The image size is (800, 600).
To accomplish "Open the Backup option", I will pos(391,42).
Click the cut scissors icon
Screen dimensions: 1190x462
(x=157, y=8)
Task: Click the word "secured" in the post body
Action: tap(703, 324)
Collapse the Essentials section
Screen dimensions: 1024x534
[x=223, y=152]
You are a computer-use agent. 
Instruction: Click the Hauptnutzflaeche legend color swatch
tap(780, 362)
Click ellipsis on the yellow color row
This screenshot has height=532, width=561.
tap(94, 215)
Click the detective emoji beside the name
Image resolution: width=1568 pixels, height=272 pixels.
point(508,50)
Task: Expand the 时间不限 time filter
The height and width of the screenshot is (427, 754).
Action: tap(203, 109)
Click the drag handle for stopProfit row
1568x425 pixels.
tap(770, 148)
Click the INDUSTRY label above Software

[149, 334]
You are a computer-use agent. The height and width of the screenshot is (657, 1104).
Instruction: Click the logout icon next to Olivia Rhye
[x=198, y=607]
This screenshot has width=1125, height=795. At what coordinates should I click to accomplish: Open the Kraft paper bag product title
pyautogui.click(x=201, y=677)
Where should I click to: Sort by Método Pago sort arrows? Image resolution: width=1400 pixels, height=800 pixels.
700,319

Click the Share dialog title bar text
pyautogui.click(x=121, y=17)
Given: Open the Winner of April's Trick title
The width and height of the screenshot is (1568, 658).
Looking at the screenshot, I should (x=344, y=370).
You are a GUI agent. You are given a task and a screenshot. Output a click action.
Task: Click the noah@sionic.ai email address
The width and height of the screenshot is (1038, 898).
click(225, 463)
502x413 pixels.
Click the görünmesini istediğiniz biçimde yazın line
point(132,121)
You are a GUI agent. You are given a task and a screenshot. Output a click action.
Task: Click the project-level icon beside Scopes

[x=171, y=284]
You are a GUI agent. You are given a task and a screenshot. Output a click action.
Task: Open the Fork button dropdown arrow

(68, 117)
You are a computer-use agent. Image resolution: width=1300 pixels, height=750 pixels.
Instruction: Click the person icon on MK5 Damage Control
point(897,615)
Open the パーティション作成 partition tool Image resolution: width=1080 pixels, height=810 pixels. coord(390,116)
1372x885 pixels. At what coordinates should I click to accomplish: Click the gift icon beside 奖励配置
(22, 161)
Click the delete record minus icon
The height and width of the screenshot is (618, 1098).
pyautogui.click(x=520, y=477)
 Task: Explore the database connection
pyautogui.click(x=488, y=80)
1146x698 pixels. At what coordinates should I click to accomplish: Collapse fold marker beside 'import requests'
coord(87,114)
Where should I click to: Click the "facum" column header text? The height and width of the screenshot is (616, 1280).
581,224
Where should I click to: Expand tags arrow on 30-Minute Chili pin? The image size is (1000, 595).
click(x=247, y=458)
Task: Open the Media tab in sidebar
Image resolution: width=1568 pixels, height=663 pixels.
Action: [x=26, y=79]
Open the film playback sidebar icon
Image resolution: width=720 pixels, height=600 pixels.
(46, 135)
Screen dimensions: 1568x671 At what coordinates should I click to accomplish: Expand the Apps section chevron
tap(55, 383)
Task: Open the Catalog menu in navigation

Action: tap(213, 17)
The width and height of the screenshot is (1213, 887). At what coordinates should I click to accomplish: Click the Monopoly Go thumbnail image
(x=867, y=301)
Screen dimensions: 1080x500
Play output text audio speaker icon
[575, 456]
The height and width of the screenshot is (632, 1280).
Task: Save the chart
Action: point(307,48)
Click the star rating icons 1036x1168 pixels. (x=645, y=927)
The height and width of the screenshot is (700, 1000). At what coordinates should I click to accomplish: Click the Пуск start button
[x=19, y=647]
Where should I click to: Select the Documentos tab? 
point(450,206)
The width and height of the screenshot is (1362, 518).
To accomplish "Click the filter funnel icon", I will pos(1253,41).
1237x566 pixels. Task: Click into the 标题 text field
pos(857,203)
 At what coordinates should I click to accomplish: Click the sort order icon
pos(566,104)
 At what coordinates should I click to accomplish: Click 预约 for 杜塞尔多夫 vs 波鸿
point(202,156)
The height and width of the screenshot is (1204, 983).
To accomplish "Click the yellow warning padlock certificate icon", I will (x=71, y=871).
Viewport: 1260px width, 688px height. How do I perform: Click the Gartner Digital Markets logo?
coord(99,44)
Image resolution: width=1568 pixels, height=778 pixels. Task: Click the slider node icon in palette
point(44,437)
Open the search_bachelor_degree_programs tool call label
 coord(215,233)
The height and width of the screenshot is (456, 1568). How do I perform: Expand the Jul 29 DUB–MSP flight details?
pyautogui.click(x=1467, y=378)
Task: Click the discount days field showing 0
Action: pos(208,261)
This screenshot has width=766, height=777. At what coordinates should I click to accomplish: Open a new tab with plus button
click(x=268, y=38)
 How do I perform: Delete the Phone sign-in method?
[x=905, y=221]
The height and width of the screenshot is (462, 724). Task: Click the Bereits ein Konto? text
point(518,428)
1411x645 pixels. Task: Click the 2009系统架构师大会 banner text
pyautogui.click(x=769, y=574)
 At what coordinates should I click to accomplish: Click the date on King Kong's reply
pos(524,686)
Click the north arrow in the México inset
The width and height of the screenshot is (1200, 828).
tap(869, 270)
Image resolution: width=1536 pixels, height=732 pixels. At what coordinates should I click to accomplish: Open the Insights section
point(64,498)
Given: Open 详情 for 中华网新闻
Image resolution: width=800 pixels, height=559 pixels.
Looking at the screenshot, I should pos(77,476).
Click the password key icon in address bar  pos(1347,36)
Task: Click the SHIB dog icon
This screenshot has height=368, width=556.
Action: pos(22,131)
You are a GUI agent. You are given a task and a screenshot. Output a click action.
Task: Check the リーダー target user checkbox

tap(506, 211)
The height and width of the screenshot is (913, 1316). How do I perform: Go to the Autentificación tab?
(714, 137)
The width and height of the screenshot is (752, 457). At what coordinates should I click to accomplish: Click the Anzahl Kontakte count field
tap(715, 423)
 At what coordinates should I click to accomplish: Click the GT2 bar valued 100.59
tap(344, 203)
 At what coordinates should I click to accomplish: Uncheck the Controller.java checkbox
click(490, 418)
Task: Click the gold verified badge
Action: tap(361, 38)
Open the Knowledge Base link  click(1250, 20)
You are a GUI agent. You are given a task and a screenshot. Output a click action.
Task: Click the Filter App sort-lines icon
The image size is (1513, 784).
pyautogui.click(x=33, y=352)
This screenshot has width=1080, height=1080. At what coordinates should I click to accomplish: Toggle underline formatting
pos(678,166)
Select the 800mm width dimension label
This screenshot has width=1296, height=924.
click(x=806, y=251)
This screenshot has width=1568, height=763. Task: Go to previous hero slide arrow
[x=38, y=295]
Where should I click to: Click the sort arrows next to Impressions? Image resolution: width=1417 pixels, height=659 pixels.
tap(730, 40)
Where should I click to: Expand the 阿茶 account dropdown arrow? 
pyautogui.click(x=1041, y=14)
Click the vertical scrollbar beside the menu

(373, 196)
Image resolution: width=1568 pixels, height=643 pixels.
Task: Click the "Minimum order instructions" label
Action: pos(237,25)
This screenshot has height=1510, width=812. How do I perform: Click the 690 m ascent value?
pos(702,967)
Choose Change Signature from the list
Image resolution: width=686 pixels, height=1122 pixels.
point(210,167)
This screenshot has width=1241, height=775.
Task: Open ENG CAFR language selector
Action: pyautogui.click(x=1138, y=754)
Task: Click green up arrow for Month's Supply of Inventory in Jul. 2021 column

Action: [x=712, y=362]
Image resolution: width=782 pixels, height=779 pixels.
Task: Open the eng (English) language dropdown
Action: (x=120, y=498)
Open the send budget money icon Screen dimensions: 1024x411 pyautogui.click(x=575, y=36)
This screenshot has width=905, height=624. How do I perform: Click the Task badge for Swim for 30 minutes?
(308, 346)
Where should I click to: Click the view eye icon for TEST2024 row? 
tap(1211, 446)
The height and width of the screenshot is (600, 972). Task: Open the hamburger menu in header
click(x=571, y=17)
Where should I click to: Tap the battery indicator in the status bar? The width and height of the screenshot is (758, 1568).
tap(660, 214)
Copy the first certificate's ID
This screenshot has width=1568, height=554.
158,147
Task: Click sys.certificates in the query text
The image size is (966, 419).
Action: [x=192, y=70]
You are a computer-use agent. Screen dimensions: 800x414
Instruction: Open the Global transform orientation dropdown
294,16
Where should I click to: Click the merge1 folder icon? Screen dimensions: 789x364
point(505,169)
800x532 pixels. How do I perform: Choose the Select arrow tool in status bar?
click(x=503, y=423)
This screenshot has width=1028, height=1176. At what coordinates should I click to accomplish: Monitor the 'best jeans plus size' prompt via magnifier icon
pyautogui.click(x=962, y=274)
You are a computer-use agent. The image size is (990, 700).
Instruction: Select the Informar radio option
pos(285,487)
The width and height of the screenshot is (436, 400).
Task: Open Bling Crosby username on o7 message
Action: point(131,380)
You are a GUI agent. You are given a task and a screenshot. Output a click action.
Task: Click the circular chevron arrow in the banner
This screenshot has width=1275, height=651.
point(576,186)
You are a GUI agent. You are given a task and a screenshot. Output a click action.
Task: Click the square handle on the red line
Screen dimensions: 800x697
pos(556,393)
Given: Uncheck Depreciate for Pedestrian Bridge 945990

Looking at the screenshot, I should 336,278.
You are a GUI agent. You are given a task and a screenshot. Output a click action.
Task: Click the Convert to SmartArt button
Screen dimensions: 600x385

* [TASK DIRECTIONS]
Which lines in the records above contain the word "computer"? Copy each one.

* [EXERCISE OUTPUT]
You are a computer-use agent. 
You are a computer-use agent. The height and width of the screenshot is (657, 1104).
You are a computer-use agent. Image resolution: width=1300 pixels, height=750 pixels.
You are a computer-use agent. Screen dimensions: 800x414
You are a computer-use agent. The image size is (990, 700).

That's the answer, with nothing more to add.